Goal>
Rewrite the records below, replacing "Where should I click to" with "Which point should I click to" throughout and changing nothing else.

########

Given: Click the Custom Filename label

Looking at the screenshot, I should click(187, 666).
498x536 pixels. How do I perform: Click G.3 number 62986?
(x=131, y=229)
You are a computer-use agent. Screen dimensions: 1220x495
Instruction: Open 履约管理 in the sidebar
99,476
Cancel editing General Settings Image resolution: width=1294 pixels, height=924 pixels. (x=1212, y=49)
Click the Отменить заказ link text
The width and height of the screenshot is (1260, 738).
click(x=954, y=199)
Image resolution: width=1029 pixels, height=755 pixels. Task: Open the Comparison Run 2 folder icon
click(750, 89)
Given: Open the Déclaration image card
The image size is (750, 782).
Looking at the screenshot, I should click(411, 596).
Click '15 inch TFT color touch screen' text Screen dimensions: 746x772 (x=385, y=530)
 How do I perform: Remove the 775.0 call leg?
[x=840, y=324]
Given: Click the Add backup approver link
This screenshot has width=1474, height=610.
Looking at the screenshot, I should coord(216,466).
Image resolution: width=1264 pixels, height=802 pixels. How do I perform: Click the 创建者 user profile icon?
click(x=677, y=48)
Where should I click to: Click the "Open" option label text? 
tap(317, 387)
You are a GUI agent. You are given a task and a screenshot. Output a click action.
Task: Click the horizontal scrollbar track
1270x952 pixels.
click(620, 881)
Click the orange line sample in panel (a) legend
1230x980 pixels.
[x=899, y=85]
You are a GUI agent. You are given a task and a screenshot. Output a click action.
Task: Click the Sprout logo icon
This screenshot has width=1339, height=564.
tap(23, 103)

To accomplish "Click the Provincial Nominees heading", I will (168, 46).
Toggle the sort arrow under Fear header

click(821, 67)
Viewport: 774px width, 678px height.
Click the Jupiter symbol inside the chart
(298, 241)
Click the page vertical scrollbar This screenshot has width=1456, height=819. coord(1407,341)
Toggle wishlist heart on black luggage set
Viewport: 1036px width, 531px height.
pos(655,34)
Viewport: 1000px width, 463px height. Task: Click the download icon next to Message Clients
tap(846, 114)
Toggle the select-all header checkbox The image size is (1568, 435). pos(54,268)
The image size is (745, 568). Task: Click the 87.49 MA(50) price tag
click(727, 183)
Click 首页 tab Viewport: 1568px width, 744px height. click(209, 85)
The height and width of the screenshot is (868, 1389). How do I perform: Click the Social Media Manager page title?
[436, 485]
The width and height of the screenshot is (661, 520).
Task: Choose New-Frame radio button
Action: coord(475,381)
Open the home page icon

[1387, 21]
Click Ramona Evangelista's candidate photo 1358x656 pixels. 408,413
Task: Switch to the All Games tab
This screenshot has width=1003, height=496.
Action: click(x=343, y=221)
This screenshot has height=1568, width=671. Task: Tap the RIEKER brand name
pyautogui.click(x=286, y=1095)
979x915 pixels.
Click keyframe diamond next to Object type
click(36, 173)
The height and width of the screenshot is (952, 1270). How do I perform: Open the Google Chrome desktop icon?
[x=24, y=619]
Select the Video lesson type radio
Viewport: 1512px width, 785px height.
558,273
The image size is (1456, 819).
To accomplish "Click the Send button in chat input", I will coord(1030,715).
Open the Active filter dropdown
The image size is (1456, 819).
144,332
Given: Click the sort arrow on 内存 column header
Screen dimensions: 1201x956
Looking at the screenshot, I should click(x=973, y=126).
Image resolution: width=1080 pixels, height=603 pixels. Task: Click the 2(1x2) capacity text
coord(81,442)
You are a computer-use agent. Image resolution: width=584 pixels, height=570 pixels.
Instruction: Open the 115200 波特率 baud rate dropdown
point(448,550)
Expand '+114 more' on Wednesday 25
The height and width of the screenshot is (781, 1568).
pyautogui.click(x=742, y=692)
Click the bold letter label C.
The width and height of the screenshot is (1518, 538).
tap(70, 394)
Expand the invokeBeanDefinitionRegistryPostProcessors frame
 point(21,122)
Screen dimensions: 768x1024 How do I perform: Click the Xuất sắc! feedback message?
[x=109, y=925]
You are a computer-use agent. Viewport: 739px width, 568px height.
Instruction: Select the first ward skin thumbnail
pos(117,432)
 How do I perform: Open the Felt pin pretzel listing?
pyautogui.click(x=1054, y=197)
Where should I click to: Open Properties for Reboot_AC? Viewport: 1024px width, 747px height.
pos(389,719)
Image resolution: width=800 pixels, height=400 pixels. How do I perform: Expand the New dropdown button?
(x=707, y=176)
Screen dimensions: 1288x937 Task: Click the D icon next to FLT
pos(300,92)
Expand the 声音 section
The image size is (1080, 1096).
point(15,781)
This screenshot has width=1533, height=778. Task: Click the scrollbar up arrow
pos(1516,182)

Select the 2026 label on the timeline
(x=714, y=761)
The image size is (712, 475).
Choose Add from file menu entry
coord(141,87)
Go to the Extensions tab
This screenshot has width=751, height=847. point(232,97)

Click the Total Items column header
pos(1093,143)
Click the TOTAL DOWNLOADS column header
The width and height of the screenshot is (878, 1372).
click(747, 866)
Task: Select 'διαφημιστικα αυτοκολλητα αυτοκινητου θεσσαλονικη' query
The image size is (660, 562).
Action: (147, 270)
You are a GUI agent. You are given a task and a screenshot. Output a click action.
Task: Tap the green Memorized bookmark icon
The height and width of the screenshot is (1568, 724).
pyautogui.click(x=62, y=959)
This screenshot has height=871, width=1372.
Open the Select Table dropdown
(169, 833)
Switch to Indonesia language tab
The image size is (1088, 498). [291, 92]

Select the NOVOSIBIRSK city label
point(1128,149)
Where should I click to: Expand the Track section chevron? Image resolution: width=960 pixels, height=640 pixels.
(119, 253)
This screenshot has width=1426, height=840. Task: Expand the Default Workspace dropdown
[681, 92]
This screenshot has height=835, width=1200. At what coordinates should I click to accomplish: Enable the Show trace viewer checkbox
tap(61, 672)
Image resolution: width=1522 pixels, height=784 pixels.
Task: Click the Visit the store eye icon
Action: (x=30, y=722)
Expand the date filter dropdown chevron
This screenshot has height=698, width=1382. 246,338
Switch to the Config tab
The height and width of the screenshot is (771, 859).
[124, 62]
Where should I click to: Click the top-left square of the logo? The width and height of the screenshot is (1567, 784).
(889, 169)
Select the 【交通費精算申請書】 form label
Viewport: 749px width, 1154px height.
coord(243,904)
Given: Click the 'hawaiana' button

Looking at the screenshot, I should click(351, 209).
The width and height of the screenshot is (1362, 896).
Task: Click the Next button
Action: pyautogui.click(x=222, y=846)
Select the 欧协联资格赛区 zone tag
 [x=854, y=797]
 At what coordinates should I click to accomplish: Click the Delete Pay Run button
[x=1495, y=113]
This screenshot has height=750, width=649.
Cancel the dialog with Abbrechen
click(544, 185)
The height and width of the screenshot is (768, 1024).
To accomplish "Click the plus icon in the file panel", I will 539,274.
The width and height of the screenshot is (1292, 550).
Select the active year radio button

########

Expected answer>
Given: Click the Custom Filename label

Looking at the screenshot, I should click(187, 666).
498x536 pixels. How do I perform: Click G.3 number 62986?
(x=131, y=229)
You are a computer-use agent. Screen dimensions: 1220x495
Instruction: Open 履约管理 in the sidebar
99,476
Cancel editing General Settings Image resolution: width=1294 pixels, height=924 pixels. (x=1212, y=49)
Click the Отменить заказ link text
The width and height of the screenshot is (1260, 738).
click(x=954, y=199)
Image resolution: width=1029 pixels, height=755 pixels. Task: Open the Comparison Run 2 folder icon
click(750, 89)
Given: Open the Déclaration image card
The image size is (750, 782).
Looking at the screenshot, I should click(411, 596).
Click '15 inch TFT color touch screen' text Screen dimensions: 746x772 (x=385, y=530)
 How do I perform: Remove the 775.0 call leg?
[x=840, y=324]
Given: Click the Add backup approver link
This screenshot has width=1474, height=610.
Looking at the screenshot, I should coord(216,466).
Image resolution: width=1264 pixels, height=802 pixels. How do I perform: Click the 创建者 user profile icon?
click(x=677, y=48)
Which point should I click to: Click the "Open" option label text? 
tap(317, 387)
You are a GUI agent. You are given a task and a screenshot. Output a click action.
Task: Click the horizontal scrollbar track
1270x952 pixels.
click(620, 881)
Click the orange line sample in panel (a) legend
1230x980 pixels.
[x=899, y=85]
You are a GUI agent. You are given a task and a screenshot. Output a click action.
Task: Click the Sprout logo icon
This screenshot has width=1339, height=564.
tap(23, 103)

To accomplish "Click the Provincial Nominees heading", I will (168, 46).
Toggle the sort arrow under Fear header

click(821, 67)
Viewport: 774px width, 678px height.
Click the Jupiter symbol inside the chart
(298, 241)
Click the page vertical scrollbar This screenshot has width=1456, height=819. coord(1407,341)
Toggle wishlist heart on black luggage set
Viewport: 1036px width, 531px height.
pos(655,34)
Viewport: 1000px width, 463px height. Task: Click the download icon next to Message Clients
tap(846, 114)
Toggle the select-all header checkbox The image size is (1568, 435). pos(54,268)
The image size is (745, 568). Task: Click the 87.49 MA(50) price tag
click(727, 183)
Click 首页 tab Viewport: 1568px width, 744px height. click(209, 85)
The height and width of the screenshot is (868, 1389). How do I perform: Click the Social Media Manager page title?
[436, 485]
The width and height of the screenshot is (661, 520).
Task: Choose New-Frame radio button
Action: coord(475,381)
Open the home page icon

[1387, 21]
Click Ramona Evangelista's candidate photo 1358x656 pixels. 408,413
Task: Switch to the All Games tab
This screenshot has width=1003, height=496.
Action: click(x=343, y=221)
This screenshot has height=1568, width=671. Task: Tap the RIEKER brand name
pyautogui.click(x=286, y=1095)
979x915 pixels.
Click keyframe diamond next to Object type
click(36, 173)
The height and width of the screenshot is (952, 1270). How do I perform: Open the Google Chrome desktop icon?
[x=24, y=619]
Select the Video lesson type radio
Viewport: 1512px width, 785px height.
558,273
The image size is (1456, 819).
To accomplish "Click the Send button in chat input", I will coord(1030,715).
Open the Active filter dropdown
The image size is (1456, 819).
144,332
Given: Click the sort arrow on 内存 column header
Screen dimensions: 1201x956
Looking at the screenshot, I should click(x=973, y=126).
Image resolution: width=1080 pixels, height=603 pixels. Task: Click the 2(1x2) capacity text
coord(81,442)
You are a computer-use agent. Image resolution: width=584 pixels, height=570 pixels.
Instruction: Open the 115200 波特率 baud rate dropdown
point(448,550)
Expand '+114 more' on Wednesday 25
The height and width of the screenshot is (781, 1568).
pyautogui.click(x=742, y=692)
Click the bold letter label C.
The width and height of the screenshot is (1518, 538).
tap(70, 394)
Expand the invokeBeanDefinitionRegistryPostProcessors frame
 point(21,122)
Screen dimensions: 768x1024 How do I perform: Click the Xuất sắc! feedback message?
[x=109, y=925]
You are a computer-use agent. Viewport: 739px width, 568px height.
Instruction: Select the first ward skin thumbnail
pos(117,432)
 How do I perform: Open the Felt pin pretzel listing?
pyautogui.click(x=1054, y=197)
Which point should I click to: Open Properties for Reboot_AC? Viewport: 1024px width, 747px height.
pos(389,719)
Image resolution: width=800 pixels, height=400 pixels. How do I perform: Expand the New dropdown button?
(x=707, y=176)
Screen dimensions: 1288x937 Task: Click the D icon next to FLT
pos(300,92)
Expand the 声音 section
The image size is (1080, 1096).
point(15,781)
This screenshot has width=1533, height=778. Task: Click the scrollbar up arrow
pos(1516,182)

Select the 2026 label on the timeline
(x=714, y=761)
The image size is (712, 475).
Choose Add from file menu entry
coord(141,87)
Go to the Extensions tab
This screenshot has width=751, height=847. point(232,97)

Click the Total Items column header
pos(1093,143)
Click the TOTAL DOWNLOADS column header
The width and height of the screenshot is (878, 1372).
click(747, 866)
Task: Select 'διαφημιστικα αυτοκολλητα αυτοκινητου θεσσαλονικη' query
The image size is (660, 562).
Action: (147, 270)
You are a GUI agent. You are given a task and a screenshot. Output a click action.
Task: Tap the green Memorized bookmark icon
The height and width of the screenshot is (1568, 724).
pyautogui.click(x=62, y=959)
This screenshot has height=871, width=1372.
Open the Select Table dropdown
(169, 833)
Switch to Indonesia language tab
The image size is (1088, 498). [291, 92]

Select the NOVOSIBIRSK city label
point(1128,149)
Which point should I click to: Expand the Track section chevron? Image resolution: width=960 pixels, height=640 pixels.
(119, 253)
This screenshot has width=1426, height=840. Task: Expand the Default Workspace dropdown
[681, 92]
This screenshot has height=835, width=1200. At what coordinates should I click to accomplish: Enable the Show trace viewer checkbox
tap(61, 672)
Image resolution: width=1522 pixels, height=784 pixels.
Task: Click the Visit the store eye icon
Action: (x=30, y=722)
Expand the date filter dropdown chevron
This screenshot has height=698, width=1382. 246,338
Switch to the Config tab
The height and width of the screenshot is (771, 859).
[124, 62]
Which point should I click to: Click the top-left square of the logo? The width and height of the screenshot is (1567, 784).
(889, 169)
Select the 【交通費精算申請書】 form label
Viewport: 749px width, 1154px height.
coord(243,904)
Given: Click the 'hawaiana' button

Looking at the screenshot, I should click(351, 209).
The width and height of the screenshot is (1362, 896).
Task: Click the Next button
Action: pyautogui.click(x=222, y=846)
Select the 欧协联资格赛区 zone tag
 [x=854, y=797]
 At what coordinates should I click to accomplish: Click the Delete Pay Run button
[x=1495, y=113]
This screenshot has height=750, width=649.
Cancel the dialog with Abbrechen
click(544, 185)
The height and width of the screenshot is (768, 1024).
To accomplish "Click the plus icon in the file panel", I will 539,274.
The width and height of the screenshot is (1292, 550).
Select the active year radio button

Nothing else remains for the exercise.